Having evaluated hundreds of advisory practices for both the FPA benchmark studies we've done and the Schwab study, we found some common themes in pricing but few common responses. By digging deeper through our data research, we identified three core reasons for the divergent pricing practices in the advisory business:
- The cost basis for services
- Market pricing
- Value proposition
We also found that advisors who consider these three factors when devising their own pricing strategies, are able to develop a more coherent approach to managing their profitability. This principle is just as true for solo advisors as for ensemble firms, and obviously is more relevant to those advisors who are fee-only or run fee-based practices.
The Cost Basis
Recently, we were engaged by a firm that was evolving its wealth management offering. Its origins were in the life insurance and benefits area, so the firm had a strong sales culture in which its principals enjoyed making deals. Unfortunately, as the office manager pointed out, because of these "deals" the firm was losing mon- ey on every new wealth management client it brought in. "With what we're providing," she said, "it costs us $15,000 per client in staff time alone–not including the cost of the lead relationship manager." One of the principals responded: "We can't charge $15,000 if the market only allows us to charge $10,000!"

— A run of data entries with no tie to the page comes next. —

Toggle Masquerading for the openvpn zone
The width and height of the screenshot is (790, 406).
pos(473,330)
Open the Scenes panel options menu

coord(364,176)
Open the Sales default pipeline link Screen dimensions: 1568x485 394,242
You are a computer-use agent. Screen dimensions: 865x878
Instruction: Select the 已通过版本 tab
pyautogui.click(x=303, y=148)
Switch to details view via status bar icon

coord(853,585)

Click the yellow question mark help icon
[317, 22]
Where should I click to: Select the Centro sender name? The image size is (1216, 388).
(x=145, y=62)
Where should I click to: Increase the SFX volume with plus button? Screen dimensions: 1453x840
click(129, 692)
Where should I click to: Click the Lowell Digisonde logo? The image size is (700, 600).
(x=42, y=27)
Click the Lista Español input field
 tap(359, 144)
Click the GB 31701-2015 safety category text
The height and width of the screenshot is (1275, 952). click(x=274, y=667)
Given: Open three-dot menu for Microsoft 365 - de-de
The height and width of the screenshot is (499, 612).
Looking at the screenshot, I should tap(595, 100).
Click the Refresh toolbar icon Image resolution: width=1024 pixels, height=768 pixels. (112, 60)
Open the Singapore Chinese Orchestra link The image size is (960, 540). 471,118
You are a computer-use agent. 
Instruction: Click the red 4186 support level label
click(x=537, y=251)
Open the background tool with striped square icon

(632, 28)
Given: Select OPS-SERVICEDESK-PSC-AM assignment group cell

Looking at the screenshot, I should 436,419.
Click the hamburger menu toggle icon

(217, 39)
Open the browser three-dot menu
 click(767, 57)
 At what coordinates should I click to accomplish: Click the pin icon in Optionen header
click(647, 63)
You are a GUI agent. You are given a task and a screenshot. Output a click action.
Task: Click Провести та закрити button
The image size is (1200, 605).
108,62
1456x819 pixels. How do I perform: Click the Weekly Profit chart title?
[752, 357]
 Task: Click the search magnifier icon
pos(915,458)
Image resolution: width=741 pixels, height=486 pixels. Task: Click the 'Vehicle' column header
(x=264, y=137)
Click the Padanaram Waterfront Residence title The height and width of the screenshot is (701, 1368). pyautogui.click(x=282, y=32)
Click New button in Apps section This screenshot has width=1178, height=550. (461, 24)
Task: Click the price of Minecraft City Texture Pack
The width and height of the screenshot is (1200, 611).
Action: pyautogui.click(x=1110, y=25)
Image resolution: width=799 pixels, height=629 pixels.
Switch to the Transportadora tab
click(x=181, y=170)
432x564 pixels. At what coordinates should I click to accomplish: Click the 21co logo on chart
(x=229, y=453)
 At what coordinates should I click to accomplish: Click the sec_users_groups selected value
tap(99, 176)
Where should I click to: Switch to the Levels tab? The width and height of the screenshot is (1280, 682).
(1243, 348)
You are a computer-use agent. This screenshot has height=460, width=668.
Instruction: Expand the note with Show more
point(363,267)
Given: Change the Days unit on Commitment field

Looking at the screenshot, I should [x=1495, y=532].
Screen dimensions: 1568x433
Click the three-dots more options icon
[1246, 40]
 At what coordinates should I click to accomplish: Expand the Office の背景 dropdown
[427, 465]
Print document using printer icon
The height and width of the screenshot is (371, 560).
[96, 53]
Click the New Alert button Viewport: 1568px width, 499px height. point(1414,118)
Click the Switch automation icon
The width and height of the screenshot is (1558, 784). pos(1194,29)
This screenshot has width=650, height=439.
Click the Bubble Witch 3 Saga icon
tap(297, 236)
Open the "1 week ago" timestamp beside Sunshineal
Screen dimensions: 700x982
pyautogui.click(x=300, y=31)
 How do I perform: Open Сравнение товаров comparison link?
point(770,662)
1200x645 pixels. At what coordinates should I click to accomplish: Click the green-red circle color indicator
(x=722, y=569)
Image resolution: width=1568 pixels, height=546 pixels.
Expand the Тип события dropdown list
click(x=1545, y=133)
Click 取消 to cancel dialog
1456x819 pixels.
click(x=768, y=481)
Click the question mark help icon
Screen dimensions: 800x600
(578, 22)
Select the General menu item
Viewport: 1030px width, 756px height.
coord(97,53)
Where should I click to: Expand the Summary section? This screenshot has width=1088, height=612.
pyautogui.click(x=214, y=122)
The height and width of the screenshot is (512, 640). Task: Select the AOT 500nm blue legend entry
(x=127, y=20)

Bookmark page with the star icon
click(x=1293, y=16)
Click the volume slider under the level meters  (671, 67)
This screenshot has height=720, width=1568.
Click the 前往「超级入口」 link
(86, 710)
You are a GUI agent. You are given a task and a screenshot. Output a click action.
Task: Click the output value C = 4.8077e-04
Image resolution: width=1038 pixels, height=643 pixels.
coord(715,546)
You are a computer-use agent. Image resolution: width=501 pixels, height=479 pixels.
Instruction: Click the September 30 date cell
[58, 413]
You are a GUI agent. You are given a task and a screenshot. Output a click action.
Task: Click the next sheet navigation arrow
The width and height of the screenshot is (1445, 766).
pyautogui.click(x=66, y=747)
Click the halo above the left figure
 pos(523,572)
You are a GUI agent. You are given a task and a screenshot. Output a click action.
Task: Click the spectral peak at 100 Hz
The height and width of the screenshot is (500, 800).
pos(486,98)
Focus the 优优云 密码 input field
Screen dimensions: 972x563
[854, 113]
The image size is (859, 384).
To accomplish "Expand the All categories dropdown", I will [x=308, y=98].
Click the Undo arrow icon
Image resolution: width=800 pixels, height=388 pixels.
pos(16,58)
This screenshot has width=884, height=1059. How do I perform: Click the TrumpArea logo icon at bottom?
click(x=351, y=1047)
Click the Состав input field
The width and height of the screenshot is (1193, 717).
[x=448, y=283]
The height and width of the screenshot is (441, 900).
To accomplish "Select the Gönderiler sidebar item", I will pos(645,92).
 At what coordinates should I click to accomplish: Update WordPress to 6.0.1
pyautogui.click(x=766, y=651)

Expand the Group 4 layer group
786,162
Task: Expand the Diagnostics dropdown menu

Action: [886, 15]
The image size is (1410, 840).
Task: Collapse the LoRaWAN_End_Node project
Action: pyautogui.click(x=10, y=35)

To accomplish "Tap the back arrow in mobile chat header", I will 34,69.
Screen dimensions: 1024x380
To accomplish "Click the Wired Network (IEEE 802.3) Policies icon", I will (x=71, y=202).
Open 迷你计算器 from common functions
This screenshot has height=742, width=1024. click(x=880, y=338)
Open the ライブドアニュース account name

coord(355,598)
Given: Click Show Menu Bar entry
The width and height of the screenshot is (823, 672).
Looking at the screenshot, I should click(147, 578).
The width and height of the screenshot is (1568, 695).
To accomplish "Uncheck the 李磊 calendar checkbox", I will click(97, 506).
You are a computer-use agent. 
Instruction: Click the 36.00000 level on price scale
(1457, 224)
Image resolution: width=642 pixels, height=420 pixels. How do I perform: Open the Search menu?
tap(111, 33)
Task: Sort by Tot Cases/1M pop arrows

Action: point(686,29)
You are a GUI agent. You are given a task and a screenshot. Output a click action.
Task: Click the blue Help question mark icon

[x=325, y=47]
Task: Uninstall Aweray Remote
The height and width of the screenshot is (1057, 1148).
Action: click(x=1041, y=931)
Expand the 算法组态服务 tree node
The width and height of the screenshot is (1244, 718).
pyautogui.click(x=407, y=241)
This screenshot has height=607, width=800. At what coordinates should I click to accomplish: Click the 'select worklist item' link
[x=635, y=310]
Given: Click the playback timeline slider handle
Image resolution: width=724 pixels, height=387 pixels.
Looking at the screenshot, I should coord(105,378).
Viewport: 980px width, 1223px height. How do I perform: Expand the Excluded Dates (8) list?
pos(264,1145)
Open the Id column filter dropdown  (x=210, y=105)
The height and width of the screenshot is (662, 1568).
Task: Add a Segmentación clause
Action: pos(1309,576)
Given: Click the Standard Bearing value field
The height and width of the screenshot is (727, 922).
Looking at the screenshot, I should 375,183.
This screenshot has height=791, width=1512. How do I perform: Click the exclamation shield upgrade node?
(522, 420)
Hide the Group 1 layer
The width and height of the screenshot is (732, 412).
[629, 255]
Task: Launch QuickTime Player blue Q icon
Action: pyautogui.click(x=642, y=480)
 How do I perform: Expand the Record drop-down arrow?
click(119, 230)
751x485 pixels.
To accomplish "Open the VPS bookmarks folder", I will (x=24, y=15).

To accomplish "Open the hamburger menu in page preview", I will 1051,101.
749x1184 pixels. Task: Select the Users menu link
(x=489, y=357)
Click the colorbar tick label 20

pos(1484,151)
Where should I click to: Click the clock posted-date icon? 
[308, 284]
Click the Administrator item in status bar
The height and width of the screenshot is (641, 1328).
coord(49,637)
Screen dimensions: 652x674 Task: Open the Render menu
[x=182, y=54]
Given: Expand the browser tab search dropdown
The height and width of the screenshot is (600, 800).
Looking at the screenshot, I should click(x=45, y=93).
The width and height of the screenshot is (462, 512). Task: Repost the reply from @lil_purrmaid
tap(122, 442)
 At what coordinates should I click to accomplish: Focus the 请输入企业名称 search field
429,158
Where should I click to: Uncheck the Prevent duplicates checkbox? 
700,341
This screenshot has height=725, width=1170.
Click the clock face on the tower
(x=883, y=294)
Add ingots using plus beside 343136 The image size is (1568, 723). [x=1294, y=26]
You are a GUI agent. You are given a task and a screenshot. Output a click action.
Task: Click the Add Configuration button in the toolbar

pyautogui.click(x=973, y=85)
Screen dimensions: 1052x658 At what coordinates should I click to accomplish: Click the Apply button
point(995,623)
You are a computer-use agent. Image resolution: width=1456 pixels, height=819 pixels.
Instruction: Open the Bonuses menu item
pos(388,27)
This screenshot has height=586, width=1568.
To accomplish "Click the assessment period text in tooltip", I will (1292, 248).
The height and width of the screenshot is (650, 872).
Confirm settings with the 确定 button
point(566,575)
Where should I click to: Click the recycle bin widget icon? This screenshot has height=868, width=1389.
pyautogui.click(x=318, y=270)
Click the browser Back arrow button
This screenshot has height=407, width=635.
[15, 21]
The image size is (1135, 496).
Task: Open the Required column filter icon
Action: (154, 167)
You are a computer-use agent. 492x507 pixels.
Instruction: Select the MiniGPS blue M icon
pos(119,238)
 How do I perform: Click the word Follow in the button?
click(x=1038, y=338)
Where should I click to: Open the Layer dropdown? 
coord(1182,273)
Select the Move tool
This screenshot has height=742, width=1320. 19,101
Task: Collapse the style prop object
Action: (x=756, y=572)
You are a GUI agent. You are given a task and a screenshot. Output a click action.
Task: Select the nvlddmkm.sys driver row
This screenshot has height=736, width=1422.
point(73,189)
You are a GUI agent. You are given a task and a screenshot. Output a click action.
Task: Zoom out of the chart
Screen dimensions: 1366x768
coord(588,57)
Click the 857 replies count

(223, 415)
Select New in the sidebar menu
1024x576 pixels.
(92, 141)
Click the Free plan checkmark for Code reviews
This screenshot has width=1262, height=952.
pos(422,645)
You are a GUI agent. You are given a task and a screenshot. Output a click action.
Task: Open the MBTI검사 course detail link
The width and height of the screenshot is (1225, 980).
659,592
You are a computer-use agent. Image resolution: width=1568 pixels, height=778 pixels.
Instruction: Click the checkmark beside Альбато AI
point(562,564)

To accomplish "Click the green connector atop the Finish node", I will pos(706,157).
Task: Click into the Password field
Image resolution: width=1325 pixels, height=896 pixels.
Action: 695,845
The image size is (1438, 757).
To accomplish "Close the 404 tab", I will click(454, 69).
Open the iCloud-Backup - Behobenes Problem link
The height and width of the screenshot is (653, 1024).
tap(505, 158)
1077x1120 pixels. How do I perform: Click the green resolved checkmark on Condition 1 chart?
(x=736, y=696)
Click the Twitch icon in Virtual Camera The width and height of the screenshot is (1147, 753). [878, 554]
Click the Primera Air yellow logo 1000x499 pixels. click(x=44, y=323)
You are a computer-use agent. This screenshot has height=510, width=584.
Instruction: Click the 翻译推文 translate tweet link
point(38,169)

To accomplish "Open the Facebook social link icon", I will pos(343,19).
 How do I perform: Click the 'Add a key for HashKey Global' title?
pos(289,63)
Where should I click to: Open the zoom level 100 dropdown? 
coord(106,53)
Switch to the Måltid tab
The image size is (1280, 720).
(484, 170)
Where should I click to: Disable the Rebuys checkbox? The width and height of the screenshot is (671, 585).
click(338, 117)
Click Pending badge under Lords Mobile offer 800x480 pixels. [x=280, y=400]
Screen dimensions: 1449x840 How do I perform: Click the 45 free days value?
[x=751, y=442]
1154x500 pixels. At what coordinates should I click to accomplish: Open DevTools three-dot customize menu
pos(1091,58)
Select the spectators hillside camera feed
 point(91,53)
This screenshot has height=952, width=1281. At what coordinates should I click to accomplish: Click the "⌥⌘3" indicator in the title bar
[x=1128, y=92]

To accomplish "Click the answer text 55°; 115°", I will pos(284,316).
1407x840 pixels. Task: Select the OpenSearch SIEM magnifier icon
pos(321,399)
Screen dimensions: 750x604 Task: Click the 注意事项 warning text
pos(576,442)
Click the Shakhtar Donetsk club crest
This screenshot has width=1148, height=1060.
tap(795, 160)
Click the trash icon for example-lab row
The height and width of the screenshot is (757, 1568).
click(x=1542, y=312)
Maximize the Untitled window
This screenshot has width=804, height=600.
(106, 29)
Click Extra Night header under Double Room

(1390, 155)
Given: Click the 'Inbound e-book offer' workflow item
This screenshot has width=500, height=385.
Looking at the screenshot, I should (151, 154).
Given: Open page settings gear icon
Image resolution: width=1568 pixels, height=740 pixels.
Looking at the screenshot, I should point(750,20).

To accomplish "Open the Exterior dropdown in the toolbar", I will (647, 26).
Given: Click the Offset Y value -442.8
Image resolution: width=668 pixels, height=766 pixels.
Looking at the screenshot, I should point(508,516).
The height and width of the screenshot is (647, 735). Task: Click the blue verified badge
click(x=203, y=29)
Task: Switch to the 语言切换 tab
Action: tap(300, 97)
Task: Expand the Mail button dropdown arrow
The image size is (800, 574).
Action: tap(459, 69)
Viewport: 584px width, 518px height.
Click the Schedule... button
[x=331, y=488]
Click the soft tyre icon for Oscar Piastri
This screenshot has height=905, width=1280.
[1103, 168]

Like these principals, advisors are often seduced by attracting more clients, adding more assets, and making more sales, and are less focused on profitability–at least explicitly. There is an unspoken belief that advisors can make it up in volume–that the solution to shrinking margins is to add more clients. Of course, this is only true if the advisors charge those new clients enough to cover their costs or scale down their service offering to match the amount they can charge.
To determine how much each client costs to service, start by adding up all the compensation paid by the firm plus all other overhead such as rent, utilities, and marketing, then divide this by the number of clients. For example, if your total costs are $500,000 and you have 250 clients, your cost per client is $2,000 per client. This gives you a minimum that each client should pay per year to cover your costs. If you have clients that are paying less than this, then unless you truly differentiate the level of service provided, all your larger clients are subsidizing these lower-contribution clients (which is not very fair to your wealthiest clients).
When doing such calculations, I like to suggest that you add a desired profit margin to the minimum you charge each client–in other words, think of profit as a cost that is just as important as salaries and rent. Assume your goal is to achieve a 25% profit margin: divide the average cost per client by one minus the target profit margin, and you'll get the amount of revenue necessary to charge per client. In the above example, $2,000 ? (1 – .25) = $2,666.
We are often asked to provide insight into how other advisors are pricing their services. Through our studies of the profession, we see many different pricing models but not much coherence on how advisors charge.
For example, in the 2004 FPA Financial Performance Study of Financial Advisory Practices, the difference between the highest and lowest fee charged on a typical $1 million client account was over 150 basis points, with nearly two-thirds falling between 50 and 100 basis points.
However one approaches this, it is almost always best to do the fee comparisons in your local market. What one can justify in Raleigh may be different than in San Francisco, and costs will differ, too.
When doing local competitive analysis, identify which firms are directly competitive, define their service offering, and attempt to compare their pricing in that context. However, advisors should also look at local firms that are not directly competitive in terms of service offering but are competitive in terms of the markets they serve, so that they can be prepared to respond to clients who say, "So-and-so is less expensive." If, for example, you are a wealth manager, you can demonstrate why your fee structure is different because your value proposition is different. This allows you to move the discussion from cost to deliverable.